[Pixel coordinate grounding data]
#####

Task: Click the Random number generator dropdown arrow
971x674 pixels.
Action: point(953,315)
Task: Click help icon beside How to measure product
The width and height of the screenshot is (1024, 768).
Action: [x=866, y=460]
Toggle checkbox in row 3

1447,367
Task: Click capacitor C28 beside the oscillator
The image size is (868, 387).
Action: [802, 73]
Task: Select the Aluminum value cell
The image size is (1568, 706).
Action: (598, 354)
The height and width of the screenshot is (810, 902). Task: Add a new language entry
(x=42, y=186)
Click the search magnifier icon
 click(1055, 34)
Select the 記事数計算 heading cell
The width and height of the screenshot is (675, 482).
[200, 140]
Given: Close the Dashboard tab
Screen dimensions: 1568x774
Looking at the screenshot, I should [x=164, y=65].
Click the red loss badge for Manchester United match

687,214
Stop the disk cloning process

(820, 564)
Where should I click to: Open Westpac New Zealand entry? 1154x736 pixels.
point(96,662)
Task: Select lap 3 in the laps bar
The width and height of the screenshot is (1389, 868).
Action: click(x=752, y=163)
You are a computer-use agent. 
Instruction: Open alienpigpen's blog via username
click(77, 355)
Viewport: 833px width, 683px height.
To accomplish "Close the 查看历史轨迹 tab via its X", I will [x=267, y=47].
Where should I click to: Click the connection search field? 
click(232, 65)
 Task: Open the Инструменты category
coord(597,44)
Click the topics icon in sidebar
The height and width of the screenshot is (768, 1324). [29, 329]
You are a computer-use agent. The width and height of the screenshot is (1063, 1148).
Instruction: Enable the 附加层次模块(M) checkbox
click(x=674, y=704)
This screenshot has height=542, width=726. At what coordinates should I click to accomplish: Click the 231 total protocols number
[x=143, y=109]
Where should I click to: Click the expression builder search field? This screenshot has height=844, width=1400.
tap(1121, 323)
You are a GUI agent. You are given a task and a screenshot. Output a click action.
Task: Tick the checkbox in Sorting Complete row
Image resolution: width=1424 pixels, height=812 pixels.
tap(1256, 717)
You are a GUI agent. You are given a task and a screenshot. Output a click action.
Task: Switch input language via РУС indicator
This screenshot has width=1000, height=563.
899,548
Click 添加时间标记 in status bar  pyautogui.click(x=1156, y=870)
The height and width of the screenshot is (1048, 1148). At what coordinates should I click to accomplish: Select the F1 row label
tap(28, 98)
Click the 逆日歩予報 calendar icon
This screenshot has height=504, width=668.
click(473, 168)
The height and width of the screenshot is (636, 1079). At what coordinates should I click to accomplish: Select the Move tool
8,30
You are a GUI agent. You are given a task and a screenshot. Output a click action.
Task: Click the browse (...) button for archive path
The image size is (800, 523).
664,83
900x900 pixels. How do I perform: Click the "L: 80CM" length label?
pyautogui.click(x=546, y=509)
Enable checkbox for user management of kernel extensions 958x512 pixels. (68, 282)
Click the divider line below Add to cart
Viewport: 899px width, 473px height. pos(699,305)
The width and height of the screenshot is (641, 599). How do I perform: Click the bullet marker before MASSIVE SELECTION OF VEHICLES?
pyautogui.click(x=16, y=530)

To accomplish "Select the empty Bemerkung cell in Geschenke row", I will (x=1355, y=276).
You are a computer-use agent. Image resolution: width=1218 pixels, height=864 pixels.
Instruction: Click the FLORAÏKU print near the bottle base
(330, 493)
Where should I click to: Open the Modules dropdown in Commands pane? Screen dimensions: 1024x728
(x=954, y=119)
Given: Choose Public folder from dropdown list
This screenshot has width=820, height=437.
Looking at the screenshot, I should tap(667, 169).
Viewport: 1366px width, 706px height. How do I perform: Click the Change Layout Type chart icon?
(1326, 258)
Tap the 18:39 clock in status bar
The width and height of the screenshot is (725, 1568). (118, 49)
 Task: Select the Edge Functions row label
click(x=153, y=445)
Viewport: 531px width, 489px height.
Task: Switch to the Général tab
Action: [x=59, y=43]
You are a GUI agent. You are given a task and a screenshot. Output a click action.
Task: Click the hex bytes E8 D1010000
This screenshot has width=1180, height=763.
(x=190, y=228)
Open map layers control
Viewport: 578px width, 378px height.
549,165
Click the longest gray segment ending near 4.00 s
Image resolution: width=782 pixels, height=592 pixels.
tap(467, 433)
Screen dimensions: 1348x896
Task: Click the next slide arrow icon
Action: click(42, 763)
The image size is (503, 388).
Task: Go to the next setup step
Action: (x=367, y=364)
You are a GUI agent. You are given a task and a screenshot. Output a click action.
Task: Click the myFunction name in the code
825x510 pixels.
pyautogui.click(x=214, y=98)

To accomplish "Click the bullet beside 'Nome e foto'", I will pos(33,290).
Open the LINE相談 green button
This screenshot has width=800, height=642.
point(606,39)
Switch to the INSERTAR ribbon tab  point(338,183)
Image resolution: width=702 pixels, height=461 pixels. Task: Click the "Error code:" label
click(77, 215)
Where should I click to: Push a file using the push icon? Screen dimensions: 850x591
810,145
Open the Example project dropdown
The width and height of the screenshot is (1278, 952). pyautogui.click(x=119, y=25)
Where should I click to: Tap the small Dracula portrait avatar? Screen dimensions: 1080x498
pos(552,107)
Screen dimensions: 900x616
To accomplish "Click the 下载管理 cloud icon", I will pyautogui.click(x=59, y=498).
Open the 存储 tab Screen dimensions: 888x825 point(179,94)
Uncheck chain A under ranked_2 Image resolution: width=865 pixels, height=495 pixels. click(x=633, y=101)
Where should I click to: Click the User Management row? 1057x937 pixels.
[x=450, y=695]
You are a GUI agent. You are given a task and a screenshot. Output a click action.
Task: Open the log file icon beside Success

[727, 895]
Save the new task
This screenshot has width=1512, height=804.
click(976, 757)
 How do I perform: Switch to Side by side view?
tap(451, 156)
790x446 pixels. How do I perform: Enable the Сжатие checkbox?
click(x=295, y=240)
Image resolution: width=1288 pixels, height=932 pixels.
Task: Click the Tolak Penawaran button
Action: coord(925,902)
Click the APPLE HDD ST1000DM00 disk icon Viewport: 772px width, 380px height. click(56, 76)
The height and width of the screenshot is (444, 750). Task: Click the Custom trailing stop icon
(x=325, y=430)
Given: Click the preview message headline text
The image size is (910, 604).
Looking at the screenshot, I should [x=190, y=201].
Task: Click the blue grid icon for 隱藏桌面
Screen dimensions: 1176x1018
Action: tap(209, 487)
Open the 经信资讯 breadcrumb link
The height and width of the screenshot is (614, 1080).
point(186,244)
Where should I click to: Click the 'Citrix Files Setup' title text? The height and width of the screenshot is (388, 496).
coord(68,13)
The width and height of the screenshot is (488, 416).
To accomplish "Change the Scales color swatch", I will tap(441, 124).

#####

Reproduce the data shown above in its entirety, keeping each word as it is.

**Solved exercise**
Task: Click the Random number generator dropdown arrow
971x674 pixels.
Action: point(953,315)
Task: Click help icon beside How to measure product
The width and height of the screenshot is (1024, 768).
Action: [x=866, y=460]
Toggle checkbox in row 3

1447,367
Task: Click capacitor C28 beside the oscillator
The image size is (868, 387).
Action: [802, 73]
Task: Select the Aluminum value cell
The image size is (1568, 706).
Action: (598, 354)
The height and width of the screenshot is (810, 902). Task: Add a new language entry
(x=42, y=186)
Click the search magnifier icon
 click(1055, 34)
Select the 記事数計算 heading cell
The width and height of the screenshot is (675, 482).
[200, 140]
Given: Close the Dashboard tab
Screen dimensions: 1568x774
Looking at the screenshot, I should [x=164, y=65].
Click the red loss badge for Manchester United match

687,214
Stop the disk cloning process

(820, 564)
Where should I click to: Open Westpac New Zealand entry? 1154x736 pixels.
point(96,662)
Task: Select lap 3 in the laps bar
The width and height of the screenshot is (1389, 868).
Action: click(x=752, y=163)
You are a computer-use agent. 
Instruction: Open alienpigpen's blog via username
click(77, 355)
Viewport: 833px width, 683px height.
To accomplish "Close the 查看历史轨迹 tab via its X", I will [x=267, y=47].
Where should I click to: Click the connection search field? 
click(232, 65)
 Task: Open the Инструменты category
coord(597,44)
Click the topics icon in sidebar
The height and width of the screenshot is (768, 1324). [29, 329]
You are a computer-use agent. The width and height of the screenshot is (1063, 1148).
Instruction: Enable the 附加层次模块(M) checkbox
click(x=674, y=704)
This screenshot has height=542, width=726. At what coordinates should I click to accomplish: Click the 231 total protocols number
[x=143, y=109]
Where should I click to: Click the expression builder search field? This screenshot has height=844, width=1400.
tap(1121, 323)
You are a GUI agent. You are given a task and a screenshot. Output a click action.
Task: Tick the checkbox in Sorting Complete row
Image resolution: width=1424 pixels, height=812 pixels.
tap(1256, 717)
You are a GUI agent. You are given a task and a screenshot. Output a click action.
Task: Switch input language via РУС indicator
This screenshot has width=1000, height=563.
899,548
Click 添加时间标记 in status bar  pyautogui.click(x=1156, y=870)
The height and width of the screenshot is (1048, 1148). At what coordinates should I click to accomplish: Select the F1 row label
tap(28, 98)
Click the 逆日歩予報 calendar icon
This screenshot has height=504, width=668.
click(473, 168)
The height and width of the screenshot is (636, 1079). At what coordinates should I click to accomplish: Select the Move tool
8,30
You are a GUI agent. You are given a task and a screenshot. Output a click action.
Task: Click the browse (...) button for archive path
The image size is (800, 523).
664,83
900x900 pixels. How do I perform: Click the "L: 80CM" length label?
pyautogui.click(x=546, y=509)
Enable checkbox for user management of kernel extensions 958x512 pixels. (68, 282)
Click the divider line below Add to cart
Viewport: 899px width, 473px height. pos(699,305)
The width and height of the screenshot is (641, 599). How do I perform: Click the bullet marker before MASSIVE SELECTION OF VEHICLES?
pyautogui.click(x=16, y=530)

To accomplish "Select the empty Bemerkung cell in Geschenke row", I will (x=1355, y=276).
You are a computer-use agent. Image resolution: width=1218 pixels, height=864 pixels.
Instruction: Click the FLORAÏKU print near the bottle base
(330, 493)
Where should I click to: Open the Modules dropdown in Commands pane? Screen dimensions: 1024x728
(x=954, y=119)
Given: Choose Public folder from dropdown list
This screenshot has width=820, height=437.
Looking at the screenshot, I should tap(667, 169).
Viewport: 1366px width, 706px height. How do I perform: Click the Change Layout Type chart icon?
(1326, 258)
Tap the 18:39 clock in status bar
The width and height of the screenshot is (725, 1568). (118, 49)
 Task: Select the Edge Functions row label
click(x=153, y=445)
Viewport: 531px width, 489px height.
Task: Switch to the Général tab
Action: [x=59, y=43]
You are a GUI agent. You are given a task and a screenshot. Output a click action.
Task: Click the hex bytes E8 D1010000
This screenshot has width=1180, height=763.
(x=190, y=228)
Open map layers control
Viewport: 578px width, 378px height.
549,165
Click the longest gray segment ending near 4.00 s
Image resolution: width=782 pixels, height=592 pixels.
tap(467, 433)
Screen dimensions: 1348x896
Task: Click the next slide arrow icon
Action: click(42, 763)
The image size is (503, 388).
Task: Go to the next setup step
Action: (x=367, y=364)
You are a GUI agent. You are given a task and a screenshot. Output a click action.
Task: Click the myFunction name in the code
825x510 pixels.
pyautogui.click(x=214, y=98)

To accomplish "Click the bullet beside 'Nome e foto'", I will pos(33,290).
Open the LINE相談 green button
This screenshot has width=800, height=642.
point(606,39)
Switch to the INSERTAR ribbon tab  point(338,183)
Image resolution: width=702 pixels, height=461 pixels. Task: Click the "Error code:" label
click(77, 215)
Where should I click to: Push a file using the push icon? Screen dimensions: 850x591
810,145
Open the Example project dropdown
The width and height of the screenshot is (1278, 952). pyautogui.click(x=119, y=25)
Where should I click to: Tap the small Dracula portrait avatar? Screen dimensions: 1080x498
pos(552,107)
Screen dimensions: 900x616
To accomplish "Click the 下载管理 cloud icon", I will pyautogui.click(x=59, y=498).
Open the 存储 tab Screen dimensions: 888x825 point(179,94)
Uncheck chain A under ranked_2 Image resolution: width=865 pixels, height=495 pixels. click(x=633, y=101)
Where should I click to: Click the User Management row? 1057x937 pixels.
[x=450, y=695]
You are a GUI agent. You are given a task and a screenshot. Output a click action.
Task: Open the log file icon beside Success

[727, 895]
Save the new task
This screenshot has width=1512, height=804.
click(976, 757)
 How do I perform: Switch to Side by side view?
tap(451, 156)
790x446 pixels. How do I perform: Enable the Сжатие checkbox?
click(x=295, y=240)
Image resolution: width=1288 pixels, height=932 pixels.
Task: Click the Tolak Penawaran button
Action: coord(925,902)
Click the APPLE HDD ST1000DM00 disk icon Viewport: 772px width, 380px height. click(56, 76)
The height and width of the screenshot is (444, 750). Task: Click the Custom trailing stop icon
(x=325, y=430)
Given: Click the preview message headline text
The image size is (910, 604).
Looking at the screenshot, I should [x=190, y=201].
Task: Click the blue grid icon for 隱藏桌面
Screen dimensions: 1176x1018
Action: tap(209, 487)
Open the 经信资讯 breadcrumb link
The height and width of the screenshot is (614, 1080).
point(186,244)
Where should I click to: Click the 'Citrix Files Setup' title text? The height and width of the screenshot is (388, 496).
coord(68,13)
The width and height of the screenshot is (488, 416).
To accomplish "Change the Scales color swatch", I will tap(441, 124).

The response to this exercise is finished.